Source data
______
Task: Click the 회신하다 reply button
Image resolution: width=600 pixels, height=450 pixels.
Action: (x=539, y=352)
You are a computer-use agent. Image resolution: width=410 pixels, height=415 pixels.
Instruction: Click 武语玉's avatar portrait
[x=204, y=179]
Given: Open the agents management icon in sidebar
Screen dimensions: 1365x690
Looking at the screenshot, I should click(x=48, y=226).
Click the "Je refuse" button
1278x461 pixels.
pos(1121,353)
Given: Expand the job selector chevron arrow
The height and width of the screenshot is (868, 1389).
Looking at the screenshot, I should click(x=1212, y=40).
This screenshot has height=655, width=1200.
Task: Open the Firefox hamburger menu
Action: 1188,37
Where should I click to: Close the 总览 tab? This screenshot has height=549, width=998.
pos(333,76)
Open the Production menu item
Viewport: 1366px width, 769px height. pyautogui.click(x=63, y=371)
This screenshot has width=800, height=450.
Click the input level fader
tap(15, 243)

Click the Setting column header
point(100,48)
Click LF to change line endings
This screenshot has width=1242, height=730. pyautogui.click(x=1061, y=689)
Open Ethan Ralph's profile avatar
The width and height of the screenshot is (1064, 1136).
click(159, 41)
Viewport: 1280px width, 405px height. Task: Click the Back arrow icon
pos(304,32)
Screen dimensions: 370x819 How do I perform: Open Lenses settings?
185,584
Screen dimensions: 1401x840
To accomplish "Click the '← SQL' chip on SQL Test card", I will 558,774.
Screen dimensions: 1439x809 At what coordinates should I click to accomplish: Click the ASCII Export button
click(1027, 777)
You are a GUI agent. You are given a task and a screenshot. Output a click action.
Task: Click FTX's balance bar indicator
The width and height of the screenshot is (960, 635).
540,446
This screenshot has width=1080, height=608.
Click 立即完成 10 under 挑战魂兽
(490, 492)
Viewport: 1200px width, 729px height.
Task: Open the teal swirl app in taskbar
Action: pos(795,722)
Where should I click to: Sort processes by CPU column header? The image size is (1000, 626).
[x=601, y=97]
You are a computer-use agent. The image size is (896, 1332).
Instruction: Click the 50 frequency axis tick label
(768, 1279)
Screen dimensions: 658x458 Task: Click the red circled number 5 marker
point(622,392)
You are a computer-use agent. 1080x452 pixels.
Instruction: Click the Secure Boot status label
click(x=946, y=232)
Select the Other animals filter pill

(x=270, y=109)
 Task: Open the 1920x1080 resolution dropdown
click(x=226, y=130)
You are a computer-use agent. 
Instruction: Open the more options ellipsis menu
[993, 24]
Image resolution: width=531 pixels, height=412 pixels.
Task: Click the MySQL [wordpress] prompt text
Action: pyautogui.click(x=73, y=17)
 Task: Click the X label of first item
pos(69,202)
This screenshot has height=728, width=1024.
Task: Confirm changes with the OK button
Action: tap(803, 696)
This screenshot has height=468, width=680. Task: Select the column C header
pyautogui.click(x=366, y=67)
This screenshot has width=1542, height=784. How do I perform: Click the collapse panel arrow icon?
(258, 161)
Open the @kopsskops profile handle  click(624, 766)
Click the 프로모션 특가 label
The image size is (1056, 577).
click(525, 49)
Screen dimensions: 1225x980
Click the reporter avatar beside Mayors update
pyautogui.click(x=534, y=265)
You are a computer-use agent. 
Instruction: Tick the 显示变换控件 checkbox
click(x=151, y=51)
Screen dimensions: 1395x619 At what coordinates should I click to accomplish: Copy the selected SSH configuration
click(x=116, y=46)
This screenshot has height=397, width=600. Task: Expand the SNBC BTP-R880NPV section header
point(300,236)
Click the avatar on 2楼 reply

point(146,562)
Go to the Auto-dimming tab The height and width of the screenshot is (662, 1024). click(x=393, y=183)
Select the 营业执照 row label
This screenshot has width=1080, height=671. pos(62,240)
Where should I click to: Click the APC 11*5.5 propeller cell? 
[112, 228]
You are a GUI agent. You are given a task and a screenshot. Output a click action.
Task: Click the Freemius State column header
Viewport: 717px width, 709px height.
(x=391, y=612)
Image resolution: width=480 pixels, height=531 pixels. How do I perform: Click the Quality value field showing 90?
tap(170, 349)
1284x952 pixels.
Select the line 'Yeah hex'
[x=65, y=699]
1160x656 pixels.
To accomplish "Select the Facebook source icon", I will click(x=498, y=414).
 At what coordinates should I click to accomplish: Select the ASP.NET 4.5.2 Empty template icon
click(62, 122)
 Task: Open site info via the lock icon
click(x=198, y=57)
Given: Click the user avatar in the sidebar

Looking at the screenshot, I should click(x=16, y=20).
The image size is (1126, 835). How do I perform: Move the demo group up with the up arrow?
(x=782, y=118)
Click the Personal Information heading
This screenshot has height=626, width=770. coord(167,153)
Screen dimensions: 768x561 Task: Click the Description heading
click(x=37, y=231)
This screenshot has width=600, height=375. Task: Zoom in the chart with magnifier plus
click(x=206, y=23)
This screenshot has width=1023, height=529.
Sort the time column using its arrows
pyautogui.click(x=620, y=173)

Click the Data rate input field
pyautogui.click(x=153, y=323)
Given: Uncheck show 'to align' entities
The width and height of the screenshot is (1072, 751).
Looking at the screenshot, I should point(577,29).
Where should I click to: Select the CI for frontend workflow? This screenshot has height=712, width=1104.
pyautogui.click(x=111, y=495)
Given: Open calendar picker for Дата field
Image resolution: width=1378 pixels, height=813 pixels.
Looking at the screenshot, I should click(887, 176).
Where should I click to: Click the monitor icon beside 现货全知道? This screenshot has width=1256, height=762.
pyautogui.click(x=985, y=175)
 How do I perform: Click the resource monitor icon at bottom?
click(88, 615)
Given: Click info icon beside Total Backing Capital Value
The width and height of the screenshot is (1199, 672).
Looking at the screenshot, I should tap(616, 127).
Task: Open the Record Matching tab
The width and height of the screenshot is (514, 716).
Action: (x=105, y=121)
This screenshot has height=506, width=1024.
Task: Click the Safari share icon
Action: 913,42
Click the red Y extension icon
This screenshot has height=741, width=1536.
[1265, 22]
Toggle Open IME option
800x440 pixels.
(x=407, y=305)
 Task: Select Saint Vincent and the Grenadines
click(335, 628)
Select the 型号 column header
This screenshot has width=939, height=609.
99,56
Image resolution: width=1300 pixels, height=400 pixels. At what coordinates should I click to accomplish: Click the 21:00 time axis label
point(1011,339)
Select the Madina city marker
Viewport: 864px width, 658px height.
______
### [What the task asks]
Return exactly the lines from the beginning of the data above through the one containing "Given: Expand the job selector chevron arrow", please. Include both end lines and add nothing else.

### [Answer to the problem]
Task: Click the 회신하다 reply button
Image resolution: width=600 pixels, height=450 pixels.
Action: (x=539, y=352)
You are a computer-use agent. Image resolution: width=410 pixels, height=415 pixels.
Instruction: Click 武语玉's avatar portrait
[x=204, y=179]
Given: Open the agents management icon in sidebar
Screen dimensions: 1365x690
Looking at the screenshot, I should click(x=48, y=226).
Click the "Je refuse" button
1278x461 pixels.
pos(1121,353)
Given: Expand the job selector chevron arrow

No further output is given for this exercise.